Activity:
Rewrite the items from the line with "What do you" up to and including the line with "(390, 445)." as a Markdown table with the columns Row and Text, numbering each row and skipping blank lines. Leave the pictures out.

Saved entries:
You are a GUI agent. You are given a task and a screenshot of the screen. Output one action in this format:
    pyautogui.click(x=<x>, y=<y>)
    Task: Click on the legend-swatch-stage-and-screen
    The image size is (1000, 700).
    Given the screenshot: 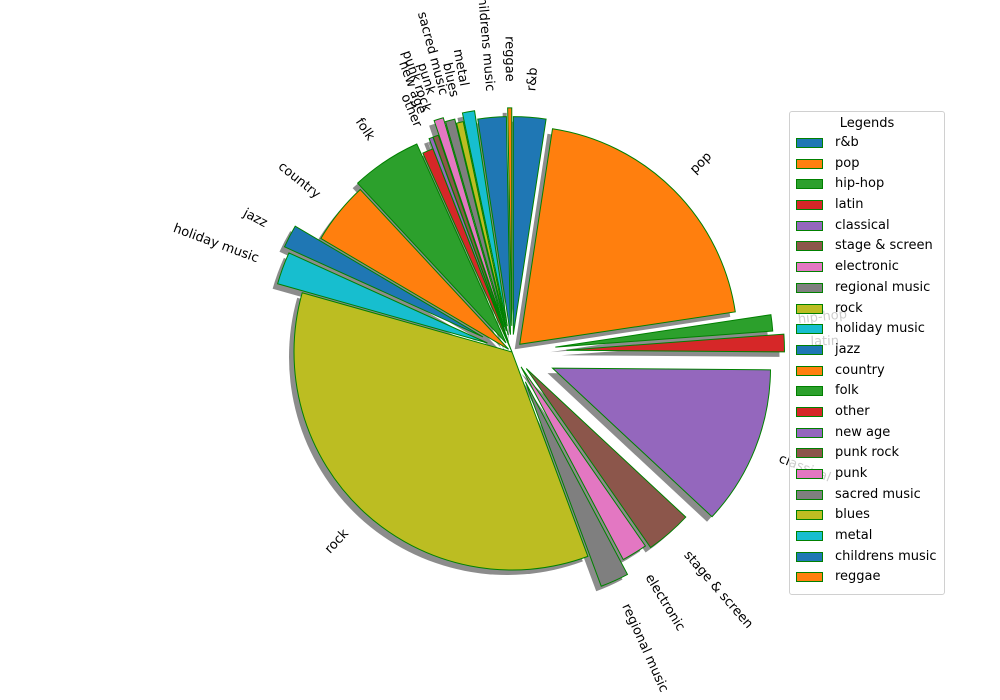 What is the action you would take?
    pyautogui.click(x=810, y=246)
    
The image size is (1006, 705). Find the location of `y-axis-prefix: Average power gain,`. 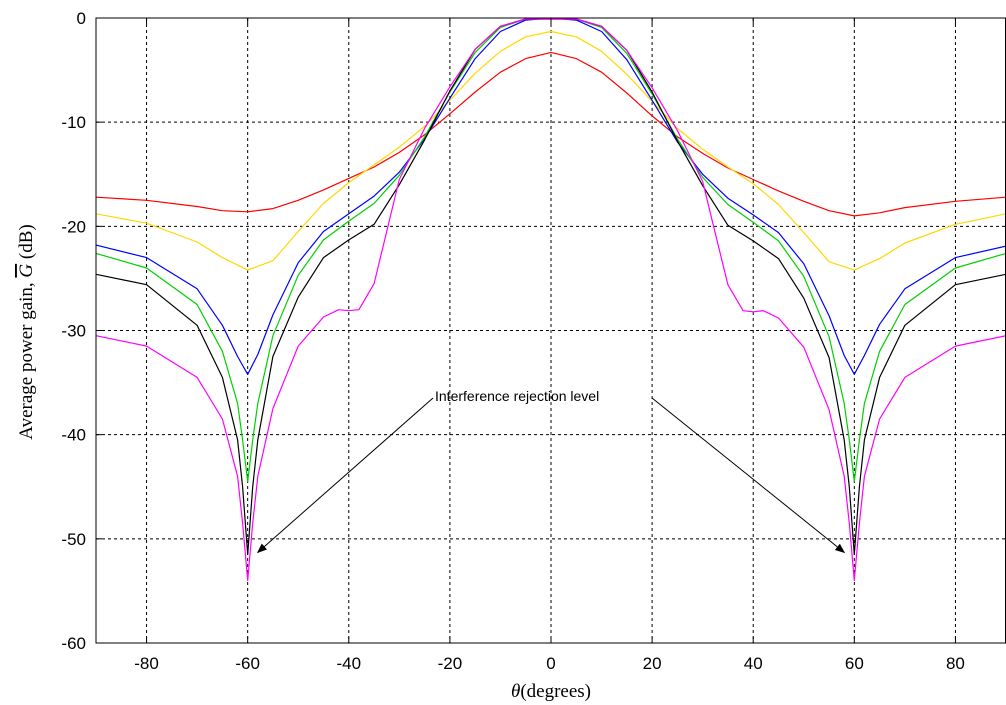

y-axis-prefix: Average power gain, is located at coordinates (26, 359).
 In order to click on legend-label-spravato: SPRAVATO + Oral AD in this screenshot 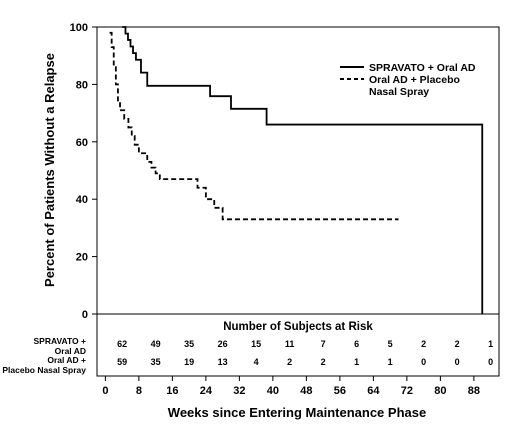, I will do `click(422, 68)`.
---
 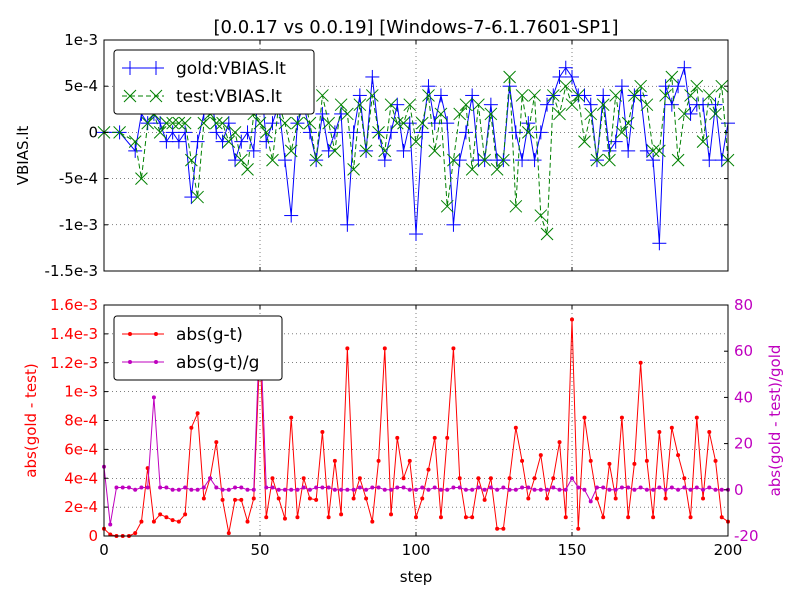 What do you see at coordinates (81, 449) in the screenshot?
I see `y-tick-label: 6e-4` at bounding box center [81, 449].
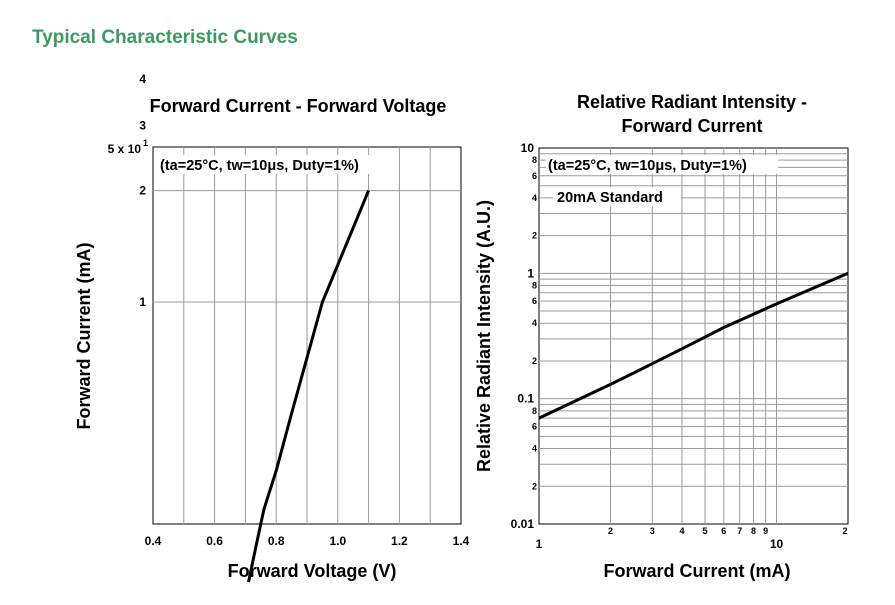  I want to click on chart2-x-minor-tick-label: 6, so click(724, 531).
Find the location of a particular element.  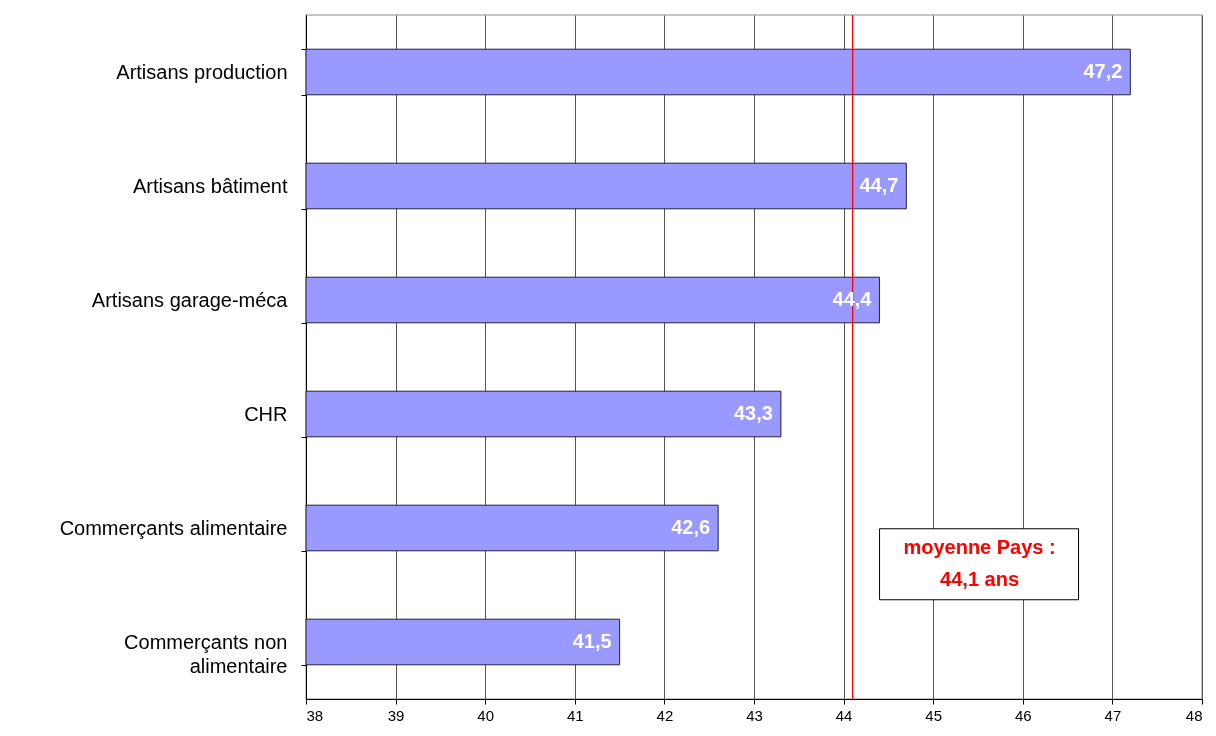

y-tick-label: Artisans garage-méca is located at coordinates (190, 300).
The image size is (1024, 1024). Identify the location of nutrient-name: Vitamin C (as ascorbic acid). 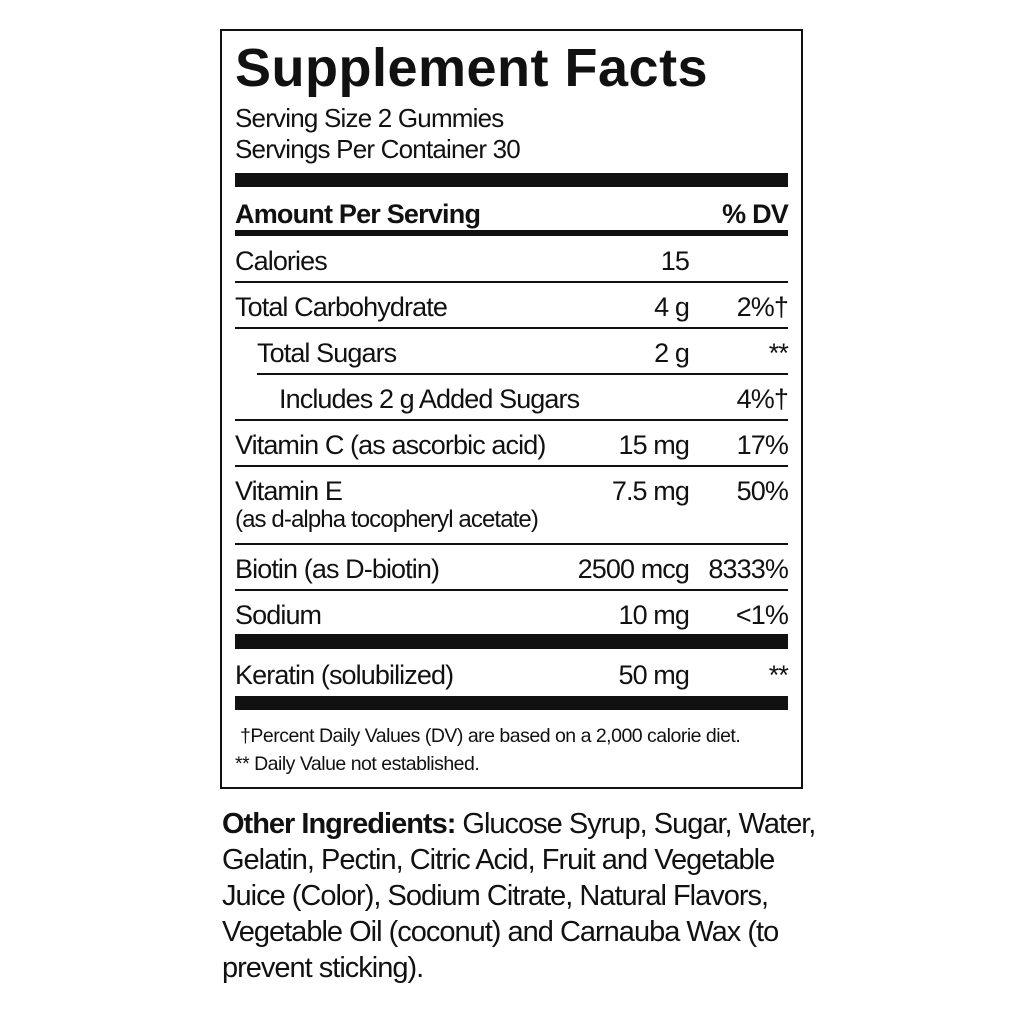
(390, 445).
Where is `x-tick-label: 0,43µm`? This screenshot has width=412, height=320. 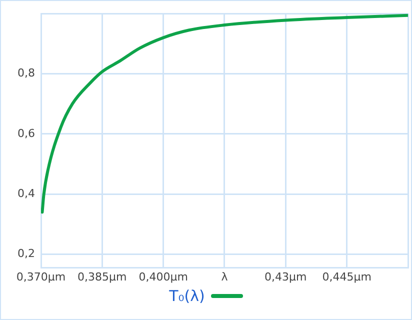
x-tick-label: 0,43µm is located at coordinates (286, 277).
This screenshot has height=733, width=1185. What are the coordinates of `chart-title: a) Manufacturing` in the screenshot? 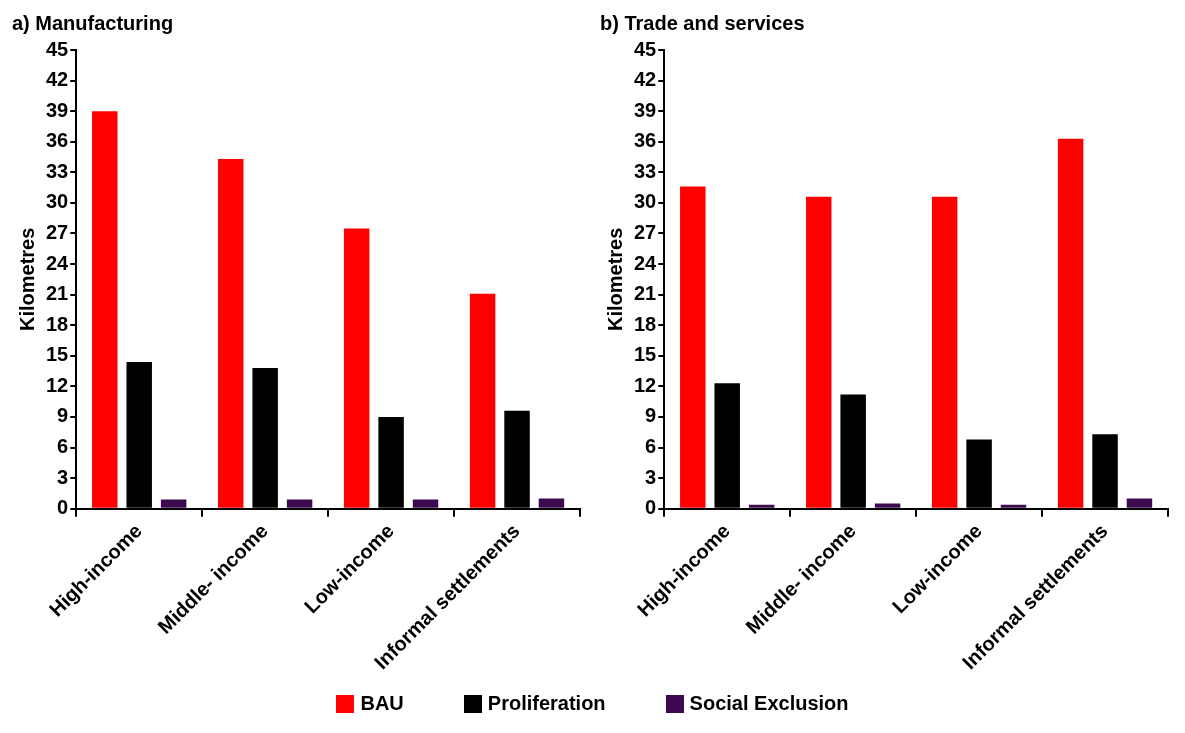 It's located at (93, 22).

Task output:
| Row | Text |
|---|---|
| 1 |   What do you see at coordinates (81, 449) in the screenshot? |
| 2 | I see `y-tick-label: 6e-4` at bounding box center [81, 449]. |
| 3 |   I want to click on chart2-x-minor-tick-label: 6, so click(724, 531). |
| 4 | Find the location of a particular element.   |
| 5 | y-tick-label: Artisans garage-méca is located at coordinates (190, 300). |
| 6 | The image size is (1024, 1024). Identify the location of nutrient-name: Vitamin C (as ascorbic acid).  |
| 7 | (390, 445). |